Answer

**step1** Understanding the properties of triangles on a graph

We are given two triangles on a graph. When we talk about a "vertical side" and a "horizontal side" of a triangle on a graph, it implies these are right-angled triangles, and the vertical and horizontal sides are the two sides that form the right angle. The "hypotenuse" is the longest side, opposite the right angle.

**step2** Understanding what it means for lines to lie along the same line

For two lines to "lie along the same line," they must have the same slope and pass through a common point. In the context of triangles, if we can position the triangles such that their right-angle vertices coincide and their sides align along the axes (or parallel to them), then we can check if their hypotenuses have the same slope.

**step3** Calculating the slope of the hypotenuse for the first triangle

For the first triangle, the vertical side is 7 and the horizontal side is 12. The slope of a line is defined as the "rise" (vertical change) divided by the "run" (horizontal change).
So, the slope of the hypotenuse for the first triangle is $$\frac{\text{Vertical side}}{\text{Horizontal side}} = \frac{7}{12}$$.

**step4** Calculating the slope of the hypotenuse for the second triangle

For the second triangle, the vertical side is 28 and the horizontal side is 48.
The slope of the hypotenuse for the second triangle is $$\frac{\text{Vertical side}}{\text{Horizontal side}} = \frac{28}{48}$$.

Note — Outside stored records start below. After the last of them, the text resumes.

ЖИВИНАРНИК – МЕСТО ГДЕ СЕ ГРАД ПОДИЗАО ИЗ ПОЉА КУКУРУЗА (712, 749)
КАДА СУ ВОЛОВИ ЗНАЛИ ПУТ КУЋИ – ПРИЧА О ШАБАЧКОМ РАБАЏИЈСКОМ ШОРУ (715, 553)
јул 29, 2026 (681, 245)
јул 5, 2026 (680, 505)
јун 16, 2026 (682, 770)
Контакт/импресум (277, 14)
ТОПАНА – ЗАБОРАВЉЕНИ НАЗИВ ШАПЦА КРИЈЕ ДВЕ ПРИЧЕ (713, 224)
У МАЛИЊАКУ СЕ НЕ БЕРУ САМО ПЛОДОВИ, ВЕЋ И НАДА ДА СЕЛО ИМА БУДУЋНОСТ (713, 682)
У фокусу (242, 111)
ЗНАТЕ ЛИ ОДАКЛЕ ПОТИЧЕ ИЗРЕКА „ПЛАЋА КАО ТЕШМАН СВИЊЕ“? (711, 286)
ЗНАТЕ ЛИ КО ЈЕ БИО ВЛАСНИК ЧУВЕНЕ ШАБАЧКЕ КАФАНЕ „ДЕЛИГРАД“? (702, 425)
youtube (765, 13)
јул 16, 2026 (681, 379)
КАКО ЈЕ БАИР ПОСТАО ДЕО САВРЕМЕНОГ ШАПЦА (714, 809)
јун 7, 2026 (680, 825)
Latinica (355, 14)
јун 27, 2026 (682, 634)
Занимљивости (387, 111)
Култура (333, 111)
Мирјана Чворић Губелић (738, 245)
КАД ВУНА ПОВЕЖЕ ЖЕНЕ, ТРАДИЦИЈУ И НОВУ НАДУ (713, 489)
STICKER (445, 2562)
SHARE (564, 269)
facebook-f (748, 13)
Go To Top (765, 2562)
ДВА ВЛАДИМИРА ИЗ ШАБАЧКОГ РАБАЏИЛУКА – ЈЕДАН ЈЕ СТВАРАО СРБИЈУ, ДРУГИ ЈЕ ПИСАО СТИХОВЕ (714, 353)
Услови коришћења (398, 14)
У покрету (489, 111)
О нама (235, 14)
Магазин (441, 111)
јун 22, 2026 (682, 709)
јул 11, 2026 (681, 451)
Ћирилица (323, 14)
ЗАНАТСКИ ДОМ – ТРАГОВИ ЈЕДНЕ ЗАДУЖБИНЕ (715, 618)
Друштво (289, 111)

**step5** Simplifying and comparing the slopes

Now, we need to simplify the slope of the second triangle to compare it with the first.
To simplify the fraction $$\frac{28}{48}$$, we find the greatest common divisor of 28 and 48.
$$28 \div 4 = 7$$
$$48 \div 4 = 12$$
So, the simplified slope for the second triangle is $$\frac{7}{12}$$.
Comparing the slopes:
Slope of first triangle = $$\frac{7}{12}$$
Slope of second triangle = $$\frac{7}{12}$$
Since both hypotenuses have the same slope ($$\frac{7}{12}$$), it means they are parallel. If we place the right-angle vertex of both triangles at the same point (for example, at the origin (0,0)), then their hypotenuses will indeed lie along the same line.

**step6** Conclusion

Yes, the hypotenuses of these two triangles could lie along the same line because they have the same slope. This indicates that the two triangles are similar, which means their corresponding angles are equal, including the angle formed by the hypotenuse with the horizontal or vertical side.